== PAGE EXCERPT ==
"""
However, bear in mind that even if some things appear impossible at first sight, there is always a way! Although it would take tremendous skill, it is theoretically possible to complete this game without losing a single life. At no point is it necessary to sacrifice a life to get a particular object. It was one of my design goals to make sure that it's always possible to get the objects without killing yourself, even if it's occasionally very difficult! I have played the game to completion, and can verify that it is indeed possible.
You are offered the chance for infinite lives when the game first loads, and I would advise taking up the offer! You are also allowed to enable teleportation (in other words, turn WRITETYPER mode on, since it's not possible to do this manually in the game).
This game was created using Paul Rhodes' superb JetSet Editor program, along with a bit of manual hacking to produce the new in-game music, the altered title page and the non-standard colours etc. for the status information. All the room designs are my own, except for two screens which came as example files with the JetSet Editor. I've edited them slightly, but they remain substantially the same, and were designed by Paul Rhodes.
"""
== Stored data ==
"""
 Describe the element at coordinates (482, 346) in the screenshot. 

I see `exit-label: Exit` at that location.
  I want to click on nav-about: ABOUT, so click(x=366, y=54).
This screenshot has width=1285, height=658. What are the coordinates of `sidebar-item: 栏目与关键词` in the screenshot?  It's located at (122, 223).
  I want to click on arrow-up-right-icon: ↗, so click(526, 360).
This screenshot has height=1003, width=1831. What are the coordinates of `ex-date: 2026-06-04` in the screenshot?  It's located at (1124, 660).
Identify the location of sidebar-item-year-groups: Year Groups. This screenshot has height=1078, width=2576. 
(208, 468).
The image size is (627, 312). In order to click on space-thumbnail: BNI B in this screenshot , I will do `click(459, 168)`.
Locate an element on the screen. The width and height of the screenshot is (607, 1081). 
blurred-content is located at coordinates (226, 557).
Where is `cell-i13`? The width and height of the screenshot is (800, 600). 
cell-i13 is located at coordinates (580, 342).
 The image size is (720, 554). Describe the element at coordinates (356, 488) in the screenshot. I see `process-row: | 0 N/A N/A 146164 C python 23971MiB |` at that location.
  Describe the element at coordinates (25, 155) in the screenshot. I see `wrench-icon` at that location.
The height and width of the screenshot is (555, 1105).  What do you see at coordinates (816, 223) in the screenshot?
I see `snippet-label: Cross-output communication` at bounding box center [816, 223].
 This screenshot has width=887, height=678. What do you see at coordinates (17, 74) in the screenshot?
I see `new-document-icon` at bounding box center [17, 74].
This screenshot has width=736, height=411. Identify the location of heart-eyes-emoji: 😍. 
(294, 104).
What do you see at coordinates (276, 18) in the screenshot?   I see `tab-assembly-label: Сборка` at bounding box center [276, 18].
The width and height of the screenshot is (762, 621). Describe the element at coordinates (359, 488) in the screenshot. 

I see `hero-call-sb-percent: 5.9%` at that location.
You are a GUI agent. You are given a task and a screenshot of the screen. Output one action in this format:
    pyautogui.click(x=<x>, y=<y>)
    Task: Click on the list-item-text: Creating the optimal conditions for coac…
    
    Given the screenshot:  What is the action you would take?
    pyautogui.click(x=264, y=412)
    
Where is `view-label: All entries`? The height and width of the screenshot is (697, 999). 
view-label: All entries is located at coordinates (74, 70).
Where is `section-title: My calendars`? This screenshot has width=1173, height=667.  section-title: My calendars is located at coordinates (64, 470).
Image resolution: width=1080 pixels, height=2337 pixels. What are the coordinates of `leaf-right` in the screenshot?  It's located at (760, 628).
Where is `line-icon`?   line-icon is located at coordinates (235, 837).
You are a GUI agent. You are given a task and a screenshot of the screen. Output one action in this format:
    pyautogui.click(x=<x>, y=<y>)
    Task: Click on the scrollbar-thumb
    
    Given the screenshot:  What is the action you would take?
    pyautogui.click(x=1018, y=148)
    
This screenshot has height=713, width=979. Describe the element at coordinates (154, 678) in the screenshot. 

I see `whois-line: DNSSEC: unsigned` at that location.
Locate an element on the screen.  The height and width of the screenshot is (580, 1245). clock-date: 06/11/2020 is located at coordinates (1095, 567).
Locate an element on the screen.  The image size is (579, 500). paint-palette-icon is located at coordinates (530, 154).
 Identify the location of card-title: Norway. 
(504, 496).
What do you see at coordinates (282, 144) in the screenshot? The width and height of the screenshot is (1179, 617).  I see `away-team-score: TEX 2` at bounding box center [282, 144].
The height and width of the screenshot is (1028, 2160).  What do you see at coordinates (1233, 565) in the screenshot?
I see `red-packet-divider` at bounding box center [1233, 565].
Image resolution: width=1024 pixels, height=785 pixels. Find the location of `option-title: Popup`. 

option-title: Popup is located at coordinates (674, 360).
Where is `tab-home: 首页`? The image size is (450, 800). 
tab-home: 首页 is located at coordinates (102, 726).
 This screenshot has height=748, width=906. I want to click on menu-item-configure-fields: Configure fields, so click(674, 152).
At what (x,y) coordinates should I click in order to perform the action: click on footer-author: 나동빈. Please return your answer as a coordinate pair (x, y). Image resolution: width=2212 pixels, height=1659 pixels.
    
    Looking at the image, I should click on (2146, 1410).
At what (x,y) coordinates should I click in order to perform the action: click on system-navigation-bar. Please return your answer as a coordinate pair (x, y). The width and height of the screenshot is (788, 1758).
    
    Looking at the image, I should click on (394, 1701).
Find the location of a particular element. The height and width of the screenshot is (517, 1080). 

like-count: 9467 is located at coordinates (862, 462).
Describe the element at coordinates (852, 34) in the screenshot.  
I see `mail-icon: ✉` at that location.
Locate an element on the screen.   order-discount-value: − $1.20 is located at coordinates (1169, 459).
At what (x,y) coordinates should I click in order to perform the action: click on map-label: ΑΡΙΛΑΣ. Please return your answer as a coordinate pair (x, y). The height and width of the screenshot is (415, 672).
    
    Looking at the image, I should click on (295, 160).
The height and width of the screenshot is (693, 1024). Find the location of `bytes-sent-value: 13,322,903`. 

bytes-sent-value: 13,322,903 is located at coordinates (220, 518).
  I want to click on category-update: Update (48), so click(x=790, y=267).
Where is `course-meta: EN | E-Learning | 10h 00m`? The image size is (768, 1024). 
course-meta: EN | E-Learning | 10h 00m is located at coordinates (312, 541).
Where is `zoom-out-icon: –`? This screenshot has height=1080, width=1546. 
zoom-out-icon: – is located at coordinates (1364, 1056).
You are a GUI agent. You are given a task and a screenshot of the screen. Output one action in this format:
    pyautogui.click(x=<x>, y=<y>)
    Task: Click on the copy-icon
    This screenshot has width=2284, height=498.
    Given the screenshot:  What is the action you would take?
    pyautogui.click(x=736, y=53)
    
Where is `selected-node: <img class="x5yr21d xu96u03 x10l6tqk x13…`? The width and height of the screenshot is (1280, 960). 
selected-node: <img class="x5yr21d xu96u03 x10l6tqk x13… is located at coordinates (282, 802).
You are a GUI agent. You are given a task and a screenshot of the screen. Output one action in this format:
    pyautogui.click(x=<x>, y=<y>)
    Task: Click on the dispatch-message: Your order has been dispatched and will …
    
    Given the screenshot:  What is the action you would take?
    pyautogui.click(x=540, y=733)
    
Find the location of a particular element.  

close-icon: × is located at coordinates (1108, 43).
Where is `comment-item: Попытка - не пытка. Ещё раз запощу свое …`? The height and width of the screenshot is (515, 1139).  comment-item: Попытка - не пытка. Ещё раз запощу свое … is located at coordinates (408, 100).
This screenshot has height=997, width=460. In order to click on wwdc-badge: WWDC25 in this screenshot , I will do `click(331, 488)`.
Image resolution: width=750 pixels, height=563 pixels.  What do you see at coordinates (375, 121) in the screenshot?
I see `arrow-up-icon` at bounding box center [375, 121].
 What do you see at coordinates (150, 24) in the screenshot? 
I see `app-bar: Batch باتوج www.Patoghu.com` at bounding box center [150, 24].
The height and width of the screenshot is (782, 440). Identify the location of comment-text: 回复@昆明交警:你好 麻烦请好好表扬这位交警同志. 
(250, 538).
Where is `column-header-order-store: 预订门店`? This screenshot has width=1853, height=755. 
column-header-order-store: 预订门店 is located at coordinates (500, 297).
"""
== CHECK YOUR UNDERSTANDING ==
1. Using the game notes, list each thing that the writer says was produced by manual hacking rather than with the editor program.
2. Answer these from the game notes:
(a) What program was used to create the game, and who made it?
(b) How many screens came as example files with that program?
(c) According to the notes, what does enabling teleportation amount to?
3. Decide whether each statement agrees with the game notes, and quote the words that settle it:
(a) Getting some objects requires losing a life.
(b) The writer has finished the game.
(c) The two example screens were kept without any changes.

== ANSWERS TO THE PROBLEMS ==
1.
- The new in-game music
- The altered title page
- The non-standard colours for the status information

2.
(a) The JetSet Editor, made by Paul Rhodes.
(b) Two.
(c) Turning WRITETYPER mode on.

3.
(a) No: "At no point is it necessary to sacrifice a life to get a particular object."
(b) Yes: "I have played the game to completion"
(c) No: "I've edited them slightly"